* _DO THIS_: Continue the passage on motion estimation search ranges in resource-constrained embedded devices, starting right after its final sentence.

* _PASSAGE SHOWN_:
________________

As previously mentioned, in resource constrained embedded devices such as the digital system of FIG. 1, the search range for motion estimation is often limited due to external memory bandwidth and the digital image processing throughput of the devices. For example, in some embedded devices, the search range for motion estimation may be limited to ±7.5 and the search center may be fixed at 0,0 for all macroblocks. In addition, a sliding window approach for accessing the reference data (i.e., reference pixels) for motion estimation is used to further mitigate external memory bandwidth issues. This sliding window approach takes advantage of the fact that reference data used for motion estimation of a sequence of macroblocks overlaps, i.e., at least a part of the reference data used for a macroblock is also used for motion estimation of the subsequent macroblock.

________________

* _RECORDED INFORMATION_:
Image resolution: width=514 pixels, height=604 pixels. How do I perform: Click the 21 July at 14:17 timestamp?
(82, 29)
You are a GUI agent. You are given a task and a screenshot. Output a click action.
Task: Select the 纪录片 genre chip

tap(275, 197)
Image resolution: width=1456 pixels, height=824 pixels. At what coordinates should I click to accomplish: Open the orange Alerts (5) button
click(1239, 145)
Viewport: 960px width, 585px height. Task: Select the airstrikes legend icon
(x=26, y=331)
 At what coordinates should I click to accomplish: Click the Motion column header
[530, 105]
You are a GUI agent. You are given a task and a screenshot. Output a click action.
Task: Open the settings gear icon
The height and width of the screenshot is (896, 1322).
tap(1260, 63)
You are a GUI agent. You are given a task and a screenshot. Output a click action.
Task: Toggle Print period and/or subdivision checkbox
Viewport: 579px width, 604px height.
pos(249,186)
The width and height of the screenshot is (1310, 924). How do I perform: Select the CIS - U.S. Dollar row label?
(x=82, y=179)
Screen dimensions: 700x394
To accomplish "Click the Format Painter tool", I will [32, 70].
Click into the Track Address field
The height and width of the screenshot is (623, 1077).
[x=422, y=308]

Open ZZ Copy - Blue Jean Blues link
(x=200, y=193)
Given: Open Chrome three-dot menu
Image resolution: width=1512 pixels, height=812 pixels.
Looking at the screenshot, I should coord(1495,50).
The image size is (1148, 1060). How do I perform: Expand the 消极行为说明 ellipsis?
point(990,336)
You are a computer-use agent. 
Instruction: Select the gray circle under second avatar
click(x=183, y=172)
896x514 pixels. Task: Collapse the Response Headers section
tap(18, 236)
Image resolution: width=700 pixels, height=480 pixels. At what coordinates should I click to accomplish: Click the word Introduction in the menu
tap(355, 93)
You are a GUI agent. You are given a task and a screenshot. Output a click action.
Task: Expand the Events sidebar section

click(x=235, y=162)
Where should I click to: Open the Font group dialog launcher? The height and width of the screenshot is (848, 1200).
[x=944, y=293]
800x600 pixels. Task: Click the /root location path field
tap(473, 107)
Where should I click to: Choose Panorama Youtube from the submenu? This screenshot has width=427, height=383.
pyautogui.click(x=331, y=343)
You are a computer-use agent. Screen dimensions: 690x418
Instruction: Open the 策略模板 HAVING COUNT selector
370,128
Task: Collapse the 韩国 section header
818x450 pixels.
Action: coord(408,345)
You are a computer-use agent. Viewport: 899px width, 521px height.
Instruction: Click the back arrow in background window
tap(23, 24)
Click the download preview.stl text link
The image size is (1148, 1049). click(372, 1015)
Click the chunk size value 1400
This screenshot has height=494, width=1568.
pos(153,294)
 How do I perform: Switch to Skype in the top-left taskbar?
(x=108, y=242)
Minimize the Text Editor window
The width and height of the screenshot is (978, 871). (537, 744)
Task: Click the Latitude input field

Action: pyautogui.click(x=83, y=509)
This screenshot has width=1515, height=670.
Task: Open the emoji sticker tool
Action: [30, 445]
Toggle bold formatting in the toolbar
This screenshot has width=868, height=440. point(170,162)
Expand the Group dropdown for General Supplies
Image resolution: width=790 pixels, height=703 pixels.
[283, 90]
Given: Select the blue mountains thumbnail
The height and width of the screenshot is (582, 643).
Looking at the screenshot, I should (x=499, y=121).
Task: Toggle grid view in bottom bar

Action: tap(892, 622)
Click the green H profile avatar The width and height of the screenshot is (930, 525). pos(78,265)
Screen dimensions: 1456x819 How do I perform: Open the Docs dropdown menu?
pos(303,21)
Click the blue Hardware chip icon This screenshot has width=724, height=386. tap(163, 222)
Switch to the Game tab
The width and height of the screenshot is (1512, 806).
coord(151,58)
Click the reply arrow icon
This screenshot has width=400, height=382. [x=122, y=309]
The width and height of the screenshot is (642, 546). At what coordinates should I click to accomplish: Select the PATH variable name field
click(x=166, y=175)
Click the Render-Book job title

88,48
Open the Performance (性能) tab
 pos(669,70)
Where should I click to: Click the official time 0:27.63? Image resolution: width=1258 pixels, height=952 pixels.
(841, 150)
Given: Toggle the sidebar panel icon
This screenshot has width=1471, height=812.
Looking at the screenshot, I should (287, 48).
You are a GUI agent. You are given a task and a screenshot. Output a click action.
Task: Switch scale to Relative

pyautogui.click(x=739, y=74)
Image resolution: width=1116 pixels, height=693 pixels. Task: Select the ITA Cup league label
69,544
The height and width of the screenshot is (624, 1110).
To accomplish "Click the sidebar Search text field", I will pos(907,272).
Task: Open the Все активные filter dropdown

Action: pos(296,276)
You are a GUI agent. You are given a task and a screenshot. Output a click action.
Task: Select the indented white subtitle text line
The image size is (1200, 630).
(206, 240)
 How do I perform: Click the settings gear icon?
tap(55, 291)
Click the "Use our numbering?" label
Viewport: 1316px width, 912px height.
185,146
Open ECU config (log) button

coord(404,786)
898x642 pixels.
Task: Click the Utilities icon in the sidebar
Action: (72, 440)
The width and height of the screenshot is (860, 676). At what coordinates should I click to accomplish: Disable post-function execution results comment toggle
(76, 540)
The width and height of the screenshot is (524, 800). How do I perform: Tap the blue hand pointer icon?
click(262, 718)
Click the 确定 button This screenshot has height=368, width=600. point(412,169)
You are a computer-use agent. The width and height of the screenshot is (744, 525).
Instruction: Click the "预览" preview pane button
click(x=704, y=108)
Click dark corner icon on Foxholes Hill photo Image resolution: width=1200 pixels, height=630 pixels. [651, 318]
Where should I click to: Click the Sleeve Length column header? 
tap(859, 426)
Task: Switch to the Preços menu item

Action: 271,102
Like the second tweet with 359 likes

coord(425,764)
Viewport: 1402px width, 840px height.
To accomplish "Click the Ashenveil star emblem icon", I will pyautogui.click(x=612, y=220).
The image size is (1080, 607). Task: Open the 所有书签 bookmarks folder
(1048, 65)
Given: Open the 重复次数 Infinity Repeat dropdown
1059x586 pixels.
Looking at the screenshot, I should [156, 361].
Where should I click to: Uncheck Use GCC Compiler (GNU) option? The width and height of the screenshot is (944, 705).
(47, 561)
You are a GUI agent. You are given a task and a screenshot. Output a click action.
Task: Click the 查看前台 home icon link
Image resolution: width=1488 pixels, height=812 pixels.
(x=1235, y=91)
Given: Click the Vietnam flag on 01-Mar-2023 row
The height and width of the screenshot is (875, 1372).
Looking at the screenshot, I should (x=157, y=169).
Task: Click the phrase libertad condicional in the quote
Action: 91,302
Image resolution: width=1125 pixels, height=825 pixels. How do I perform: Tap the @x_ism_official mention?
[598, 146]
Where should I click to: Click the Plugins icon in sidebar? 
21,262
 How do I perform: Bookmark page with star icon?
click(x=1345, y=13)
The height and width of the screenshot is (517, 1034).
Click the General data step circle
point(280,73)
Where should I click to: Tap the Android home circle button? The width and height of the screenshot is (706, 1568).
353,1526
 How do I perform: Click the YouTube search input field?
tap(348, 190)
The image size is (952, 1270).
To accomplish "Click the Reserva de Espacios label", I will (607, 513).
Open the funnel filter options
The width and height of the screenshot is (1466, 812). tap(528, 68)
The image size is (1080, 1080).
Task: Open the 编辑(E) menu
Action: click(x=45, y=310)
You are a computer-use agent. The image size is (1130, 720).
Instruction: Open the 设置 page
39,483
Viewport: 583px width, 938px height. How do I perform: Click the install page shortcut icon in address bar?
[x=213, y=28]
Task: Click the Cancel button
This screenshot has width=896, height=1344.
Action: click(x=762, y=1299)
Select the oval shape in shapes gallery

________________

* _OUTPUT OF THE EXERCISE_:
FIG. 3A shows an example of the sliding window operation for motion estimation. In this example, a buffer holds reference data from previously encoded macroblocks in a video sequence that is needed for performing motion estimation for the macroblocks to be encoded. For a macroblock i, reference data from external memory that encloses the search window is loaded into the buffer, the search is performed, and the motion for macroblock i is estimated. This reference data for macroblock i overlaps the reference data needed for motion estimation for macroblock i+1. Therefore, rather than completely reloading the buffer with the reference data for macroblock i+1, a part of the reference data used for macroblock i that does not overlap the reference data needed for macroblock i+1 may be removed from the buffer, new reference data of the same size as the removed data is read from external memory into the buffer, and the search window is moved (i.e., “slides”) to a new location within the buffer that contains the reference data for macroblock i+1. Similarly, the reference data for macroblock i+1 overlaps that needed for macroblock i+2, and thus, part of the reference data for macroblock i+1 may be removed from the buffer and new reference data of the same size read from external memory. In this example, the width of the reference data that may be removed and the width of the reference data for “refilling” is 16 pels and the search center is fixed at 0,0.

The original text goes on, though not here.